Now, we set the derivative $$ f'(c) $$ equal to the slope of the secant line calculated in part (a), which is 0.

$$ f'(c) = 0 $$

Substitute $$ f'(c) = 2c $$ into the equation:

$$ 2c = 0 $$

Solve for $$ c $$:

$$ c = \frac{0}{2} $$

$$ c = 0 $$

This value of $$ c=0 $$ is within the interval $$ (-1,1) $$.

**step3 Explain the Existence of c Using the Mean Value Theorem**

Such a number $$ c $$ must exist according to the Mean Value Theorem (MVT). The Mean Value Theorem states that if a function $$ f(x) $$ is continuous on the closed interval $$ [a, b] $$ and differentiable on the open interval $$ (a, b) $$, then there exists at least one number $$ c $$ in $$ (a, b) $$ such that the instantaneous rate of change $$ f'(c) $$ is equal to the average rate of change over the interval, given by $$ \frac{f(b) - f(a)}{b - a} $$.

For our problem, the function is $$ f(x) = x^2 $$, and the interval is $$ [-1, 1] $$.

1. Continuity: $$ f(x) = x^2 $$ is a polynomial function, and all polynomial functions are continuous everywhere.

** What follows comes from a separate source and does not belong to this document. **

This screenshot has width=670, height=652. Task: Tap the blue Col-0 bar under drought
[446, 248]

Therefore, $$ f(x) $$ is continuous on the closed interval $$ [-1, 1] $$.

2. Differentiability: $$ f(x) = x^2 $$ is differentiable everywhere, with $$ f'(x) = 2x $$. Therefore, $$ f(x) $$ is differentiable on the open interval $$ (-1, 1) $$.

Since both conditions of the Mean Value Theorem are met, there must exist a number $$ c \in (-1, 1) $$ such that $$ f'(c) = \frac{f(1) - f(-1)}{1 - (-1)} $$.

We already calculated the right side of this equation in part (a) as the slope of the secant line, which is 0. Thus, there must exist a $$ c $$ such that $$ f'(c) = 0 $$. Our calculation in the previous step showed that $$ c=0 $$ is precisely that number, and it lies within the interval $$ (-1,1) $$.